偶に出会す職員の人間は、彼の姿を見ると通路を譲った。その顔には何の表情も浮かんでいない。ナイフ使いもそれが当たり前のように反応を見せず、真っ直ぐに歩いていく。

裏世界の裏政府。

裏世界に蔓延る数多の裏組織を淘汰する為に造られている裏の管理者。

その本拠地が此処である。

日本のビルに紛れている此処は、世界各国の裏世界のトップに立つ。

そして、裏政府に属している神化人間は四人。

赤の銃。

光の槍。

非戦闘員のシロ。

そして、ナイフ使い。

その中でも、ナイフ使いは誰しもに恐れられていた。

ナイフ使いが会議室をノックして入る。

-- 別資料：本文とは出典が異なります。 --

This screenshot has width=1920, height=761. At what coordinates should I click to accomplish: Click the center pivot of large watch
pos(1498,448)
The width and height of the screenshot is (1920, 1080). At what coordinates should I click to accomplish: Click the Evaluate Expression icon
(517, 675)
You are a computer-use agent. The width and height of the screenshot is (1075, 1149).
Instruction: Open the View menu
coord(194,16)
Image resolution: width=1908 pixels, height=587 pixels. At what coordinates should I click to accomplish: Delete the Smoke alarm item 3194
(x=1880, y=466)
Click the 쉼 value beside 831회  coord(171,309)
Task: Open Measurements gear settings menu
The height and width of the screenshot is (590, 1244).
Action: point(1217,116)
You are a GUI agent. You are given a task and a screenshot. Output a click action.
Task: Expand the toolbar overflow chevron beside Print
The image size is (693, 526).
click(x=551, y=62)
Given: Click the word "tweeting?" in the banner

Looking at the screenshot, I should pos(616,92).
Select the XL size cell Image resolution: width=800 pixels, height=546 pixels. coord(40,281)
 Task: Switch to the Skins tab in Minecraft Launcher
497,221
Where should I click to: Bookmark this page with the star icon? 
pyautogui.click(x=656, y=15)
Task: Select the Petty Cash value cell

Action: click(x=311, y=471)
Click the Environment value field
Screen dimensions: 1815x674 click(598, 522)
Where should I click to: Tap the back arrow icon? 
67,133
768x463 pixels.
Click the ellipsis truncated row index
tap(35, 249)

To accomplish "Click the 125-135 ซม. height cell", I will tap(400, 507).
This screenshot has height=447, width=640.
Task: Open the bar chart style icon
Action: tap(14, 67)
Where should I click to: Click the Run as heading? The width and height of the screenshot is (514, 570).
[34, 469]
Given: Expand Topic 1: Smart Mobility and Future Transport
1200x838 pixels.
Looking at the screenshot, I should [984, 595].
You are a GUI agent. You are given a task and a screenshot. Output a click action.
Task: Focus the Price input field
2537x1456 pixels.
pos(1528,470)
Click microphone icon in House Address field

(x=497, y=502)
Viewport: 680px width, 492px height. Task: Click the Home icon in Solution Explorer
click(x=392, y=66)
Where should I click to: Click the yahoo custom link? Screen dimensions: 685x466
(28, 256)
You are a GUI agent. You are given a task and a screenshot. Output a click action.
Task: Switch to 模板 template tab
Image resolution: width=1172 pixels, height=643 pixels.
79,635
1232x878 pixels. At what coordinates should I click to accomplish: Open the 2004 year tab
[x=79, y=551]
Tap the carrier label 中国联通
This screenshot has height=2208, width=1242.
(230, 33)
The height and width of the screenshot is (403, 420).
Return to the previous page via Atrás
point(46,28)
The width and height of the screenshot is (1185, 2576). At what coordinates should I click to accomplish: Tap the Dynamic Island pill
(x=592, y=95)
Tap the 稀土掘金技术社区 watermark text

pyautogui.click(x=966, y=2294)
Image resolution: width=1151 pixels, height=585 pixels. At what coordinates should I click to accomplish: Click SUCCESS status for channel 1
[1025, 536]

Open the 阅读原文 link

中には赤の銃と光の槍がいた。

「報告書は出来たか?」

「ああ」

ほれ、と手渡される報告書をザッと確認する。

「随分遅かったわね?」

先程のシロと同じ質問を受け、ナイフ使いが答える。

「神殺しに会っていたからな」

神殺し。

一人の進化人間の名前に、赤の銃と光の槍の体が僅かに強張る。

「殺り合ったのか?」

「いや、軽く話しただけだ」

ナイフ使いの言葉に、光の槍が首を傾げる。

「……神殺しは私達が到着する前にあの場にいたということ?なら、何故、葉山恵を連れ攫わなかったの?」

「使わないからな」

使わない。その言葉の意味が分からず、2人は顔を見合わせた。ナイフ使いは彼らの事を気にする様子もなく、報告書を持ったまま会議室を出て行った。

「…………」

赤い銃が黙ったままその背を見送る。光の槍が横目で赤い銃を見て、静かに問い掛けた。

「殺せそう?」

「いや、無理だな」

俺が動く前に攻撃されるのは目に見えてる、と赤い銃は天井を仰いだ。

「ああ、何年経っても無理だな。光の槍はどうだ?」

「私じゃ無理よ」

「俺達じゃ、無理な話か」

ナイフ使いを殺す。

その話を平然とする彼らを咎める者はいない。

ナイフ使い本人でも、それを止めようとはしない。

 

 

それが、彼らの日常なのだから。